I’ve noticed on several occasions entering office buildings where they have a visitor’s log, it can make for some interesting reading as you sign your name. Visitor access logs are one of the fundamental audit controls in IT and physical security. Who was there, when, representing whom? But when competitors of one another visit a mutual client, it can provide competitive advantages one way or another, or it can be used to gain information about what brand of firewalls or antivirus safeguards are used by an organization.

I’m sometimes surprised at the fact that some highly secure organizations have never taken the initiative to allow visitors to sign in on a medium that doesn’t reveal who came in a few minutes or hours earlier. Maybe I’m just paranoid, but it is something to keep in mind. At least keep it to one sheet instead of a binder of the entire month’s visitors. That could be a significant risk for leakage of information useful in planning an attack.

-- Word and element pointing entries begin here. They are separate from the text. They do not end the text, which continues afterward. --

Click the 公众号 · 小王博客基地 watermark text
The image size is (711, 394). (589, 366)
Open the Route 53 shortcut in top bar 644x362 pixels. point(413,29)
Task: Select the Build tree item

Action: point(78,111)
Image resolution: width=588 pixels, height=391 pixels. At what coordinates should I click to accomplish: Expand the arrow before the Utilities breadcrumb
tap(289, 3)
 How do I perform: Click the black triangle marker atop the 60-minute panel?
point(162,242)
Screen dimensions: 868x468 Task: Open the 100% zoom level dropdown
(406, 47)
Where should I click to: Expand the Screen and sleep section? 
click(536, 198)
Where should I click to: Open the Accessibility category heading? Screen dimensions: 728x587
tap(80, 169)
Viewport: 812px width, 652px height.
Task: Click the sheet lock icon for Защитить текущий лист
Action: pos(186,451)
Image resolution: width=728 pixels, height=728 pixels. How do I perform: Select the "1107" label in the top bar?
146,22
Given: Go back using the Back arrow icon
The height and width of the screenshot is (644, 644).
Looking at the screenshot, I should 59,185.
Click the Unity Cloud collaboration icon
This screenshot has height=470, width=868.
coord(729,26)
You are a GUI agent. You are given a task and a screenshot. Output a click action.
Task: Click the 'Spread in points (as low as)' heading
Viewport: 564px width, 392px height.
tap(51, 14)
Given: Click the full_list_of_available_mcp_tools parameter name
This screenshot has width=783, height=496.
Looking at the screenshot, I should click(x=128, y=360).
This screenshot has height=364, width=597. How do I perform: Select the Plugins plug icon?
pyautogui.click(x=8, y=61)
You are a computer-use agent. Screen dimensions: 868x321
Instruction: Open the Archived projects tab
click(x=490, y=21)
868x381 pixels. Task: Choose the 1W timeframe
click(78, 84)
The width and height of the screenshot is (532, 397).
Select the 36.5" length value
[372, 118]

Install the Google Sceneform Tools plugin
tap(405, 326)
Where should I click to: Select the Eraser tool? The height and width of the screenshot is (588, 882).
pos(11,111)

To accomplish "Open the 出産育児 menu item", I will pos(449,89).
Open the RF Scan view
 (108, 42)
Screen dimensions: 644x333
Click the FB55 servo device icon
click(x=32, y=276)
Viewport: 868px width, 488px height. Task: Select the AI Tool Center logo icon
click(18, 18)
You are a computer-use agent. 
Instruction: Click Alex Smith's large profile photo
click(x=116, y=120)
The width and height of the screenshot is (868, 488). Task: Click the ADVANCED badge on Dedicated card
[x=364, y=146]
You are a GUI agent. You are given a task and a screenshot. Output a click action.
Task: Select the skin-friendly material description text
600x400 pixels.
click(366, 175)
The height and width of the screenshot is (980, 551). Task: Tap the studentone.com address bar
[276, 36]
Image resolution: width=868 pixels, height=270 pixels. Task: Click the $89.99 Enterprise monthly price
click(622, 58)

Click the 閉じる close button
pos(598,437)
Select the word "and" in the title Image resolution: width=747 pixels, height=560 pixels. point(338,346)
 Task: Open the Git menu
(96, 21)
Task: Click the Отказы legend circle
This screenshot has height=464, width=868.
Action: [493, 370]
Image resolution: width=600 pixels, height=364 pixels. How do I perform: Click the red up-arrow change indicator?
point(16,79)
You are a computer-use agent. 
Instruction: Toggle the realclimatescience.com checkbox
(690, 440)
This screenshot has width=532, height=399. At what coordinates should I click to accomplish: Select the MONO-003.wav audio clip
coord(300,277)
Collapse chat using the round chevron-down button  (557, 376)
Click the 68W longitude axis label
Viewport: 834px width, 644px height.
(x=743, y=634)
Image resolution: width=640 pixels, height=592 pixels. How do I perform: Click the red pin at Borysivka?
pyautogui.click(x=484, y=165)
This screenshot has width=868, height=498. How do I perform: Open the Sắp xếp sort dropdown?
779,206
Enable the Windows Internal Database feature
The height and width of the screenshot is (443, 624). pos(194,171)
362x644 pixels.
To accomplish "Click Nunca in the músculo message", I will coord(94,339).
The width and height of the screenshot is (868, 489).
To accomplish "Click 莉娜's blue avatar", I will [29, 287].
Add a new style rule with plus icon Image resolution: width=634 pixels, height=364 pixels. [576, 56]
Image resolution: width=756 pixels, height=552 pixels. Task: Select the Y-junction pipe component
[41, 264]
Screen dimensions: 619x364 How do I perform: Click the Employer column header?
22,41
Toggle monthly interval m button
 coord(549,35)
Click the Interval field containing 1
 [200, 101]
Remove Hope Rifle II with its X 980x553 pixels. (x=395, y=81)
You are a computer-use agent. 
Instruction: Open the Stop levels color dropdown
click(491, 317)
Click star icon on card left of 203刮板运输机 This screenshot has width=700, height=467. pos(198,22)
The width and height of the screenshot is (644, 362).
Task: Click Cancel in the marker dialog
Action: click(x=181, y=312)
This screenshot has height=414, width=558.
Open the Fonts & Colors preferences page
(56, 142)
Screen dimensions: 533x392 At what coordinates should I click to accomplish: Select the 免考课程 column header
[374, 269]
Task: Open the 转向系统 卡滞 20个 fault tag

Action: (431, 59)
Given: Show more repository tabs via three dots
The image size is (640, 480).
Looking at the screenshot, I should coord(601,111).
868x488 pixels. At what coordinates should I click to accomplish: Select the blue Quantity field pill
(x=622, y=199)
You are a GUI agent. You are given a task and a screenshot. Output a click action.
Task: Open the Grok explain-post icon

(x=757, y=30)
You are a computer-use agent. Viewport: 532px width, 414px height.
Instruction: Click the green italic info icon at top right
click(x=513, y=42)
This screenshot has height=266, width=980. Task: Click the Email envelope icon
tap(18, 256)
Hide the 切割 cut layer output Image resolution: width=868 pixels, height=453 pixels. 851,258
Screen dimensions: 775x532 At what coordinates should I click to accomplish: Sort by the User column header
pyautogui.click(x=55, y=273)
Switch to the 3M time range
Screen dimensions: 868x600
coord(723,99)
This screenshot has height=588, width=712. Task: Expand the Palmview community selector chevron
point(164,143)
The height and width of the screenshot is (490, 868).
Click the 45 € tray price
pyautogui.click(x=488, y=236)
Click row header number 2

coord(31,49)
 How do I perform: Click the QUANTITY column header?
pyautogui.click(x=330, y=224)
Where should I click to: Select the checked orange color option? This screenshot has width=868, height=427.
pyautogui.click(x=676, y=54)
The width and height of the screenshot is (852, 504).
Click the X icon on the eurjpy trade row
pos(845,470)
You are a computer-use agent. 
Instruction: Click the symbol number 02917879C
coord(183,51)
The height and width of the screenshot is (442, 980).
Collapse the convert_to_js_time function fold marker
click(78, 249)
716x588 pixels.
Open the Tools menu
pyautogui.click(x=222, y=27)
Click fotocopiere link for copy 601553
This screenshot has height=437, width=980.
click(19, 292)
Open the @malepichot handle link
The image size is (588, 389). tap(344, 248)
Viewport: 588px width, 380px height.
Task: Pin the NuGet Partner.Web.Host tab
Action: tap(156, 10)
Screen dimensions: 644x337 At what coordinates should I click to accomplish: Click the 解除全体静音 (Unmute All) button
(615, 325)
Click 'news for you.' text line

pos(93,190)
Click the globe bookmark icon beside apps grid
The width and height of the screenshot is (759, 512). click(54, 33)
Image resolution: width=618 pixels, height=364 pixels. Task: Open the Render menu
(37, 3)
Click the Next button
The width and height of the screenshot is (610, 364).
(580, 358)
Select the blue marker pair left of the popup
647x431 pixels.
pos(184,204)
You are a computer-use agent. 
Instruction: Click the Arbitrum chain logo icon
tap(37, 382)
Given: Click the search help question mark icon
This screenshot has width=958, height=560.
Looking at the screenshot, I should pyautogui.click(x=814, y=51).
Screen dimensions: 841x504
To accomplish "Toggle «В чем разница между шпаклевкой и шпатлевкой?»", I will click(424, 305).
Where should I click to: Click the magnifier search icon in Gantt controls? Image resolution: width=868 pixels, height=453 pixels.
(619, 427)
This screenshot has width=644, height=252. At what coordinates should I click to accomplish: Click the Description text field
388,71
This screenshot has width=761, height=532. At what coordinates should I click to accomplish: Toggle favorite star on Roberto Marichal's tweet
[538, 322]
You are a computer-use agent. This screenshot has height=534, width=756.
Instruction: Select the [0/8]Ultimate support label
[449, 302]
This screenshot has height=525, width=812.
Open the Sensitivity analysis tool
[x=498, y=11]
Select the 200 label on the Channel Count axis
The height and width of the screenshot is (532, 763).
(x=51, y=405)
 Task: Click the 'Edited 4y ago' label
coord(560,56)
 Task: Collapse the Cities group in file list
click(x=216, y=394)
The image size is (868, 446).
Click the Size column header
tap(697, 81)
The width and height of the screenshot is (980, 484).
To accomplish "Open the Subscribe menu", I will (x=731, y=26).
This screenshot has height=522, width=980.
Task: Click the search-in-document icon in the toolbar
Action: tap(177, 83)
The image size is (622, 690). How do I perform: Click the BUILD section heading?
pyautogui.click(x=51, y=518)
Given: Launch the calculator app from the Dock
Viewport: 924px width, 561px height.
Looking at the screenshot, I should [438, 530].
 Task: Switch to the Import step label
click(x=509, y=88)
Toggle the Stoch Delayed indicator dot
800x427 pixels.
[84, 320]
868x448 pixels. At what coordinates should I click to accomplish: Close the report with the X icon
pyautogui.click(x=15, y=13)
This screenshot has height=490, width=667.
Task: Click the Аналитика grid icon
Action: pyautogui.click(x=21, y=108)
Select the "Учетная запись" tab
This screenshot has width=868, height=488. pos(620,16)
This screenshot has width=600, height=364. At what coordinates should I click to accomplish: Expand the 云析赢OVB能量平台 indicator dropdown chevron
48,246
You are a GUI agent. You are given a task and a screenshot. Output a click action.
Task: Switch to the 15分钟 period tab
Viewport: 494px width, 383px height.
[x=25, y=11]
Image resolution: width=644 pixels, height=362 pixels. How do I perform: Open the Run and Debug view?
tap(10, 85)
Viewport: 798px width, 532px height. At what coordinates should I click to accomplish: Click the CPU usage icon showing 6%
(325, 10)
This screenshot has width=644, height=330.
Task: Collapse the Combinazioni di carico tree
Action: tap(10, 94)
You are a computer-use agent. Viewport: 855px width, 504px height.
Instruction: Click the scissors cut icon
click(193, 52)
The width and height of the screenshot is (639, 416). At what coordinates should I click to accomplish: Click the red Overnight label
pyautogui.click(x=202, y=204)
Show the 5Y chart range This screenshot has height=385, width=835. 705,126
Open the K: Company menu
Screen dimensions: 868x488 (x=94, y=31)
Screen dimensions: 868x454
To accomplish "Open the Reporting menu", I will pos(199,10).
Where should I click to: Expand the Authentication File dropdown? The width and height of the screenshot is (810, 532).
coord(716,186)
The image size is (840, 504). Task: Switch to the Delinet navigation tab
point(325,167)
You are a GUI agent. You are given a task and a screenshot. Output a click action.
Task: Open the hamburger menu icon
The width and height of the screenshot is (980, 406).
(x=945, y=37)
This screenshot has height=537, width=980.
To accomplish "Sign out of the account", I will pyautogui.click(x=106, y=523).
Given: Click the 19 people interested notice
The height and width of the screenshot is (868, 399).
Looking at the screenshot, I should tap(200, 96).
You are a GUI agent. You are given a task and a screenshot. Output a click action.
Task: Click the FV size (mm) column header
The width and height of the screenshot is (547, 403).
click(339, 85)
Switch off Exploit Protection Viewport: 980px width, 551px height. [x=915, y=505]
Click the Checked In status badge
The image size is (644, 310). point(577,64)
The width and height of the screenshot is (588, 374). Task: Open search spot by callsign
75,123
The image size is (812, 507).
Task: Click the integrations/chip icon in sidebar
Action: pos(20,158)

On the lighter side, I have seen the ploy used intentionally to add a sense of urgency to competitive vendors in their final negotiation stages with a customer. They arrive at the customer site to see in the visitor logs that their chief rival was in a few hours earlier with their big guns to make a last minute concession or proposal. Were they really there, or was it just a tactic to make the vendor sweat?

So, just remember that access history can often be viewed by all visitors, unless you manage them frequently.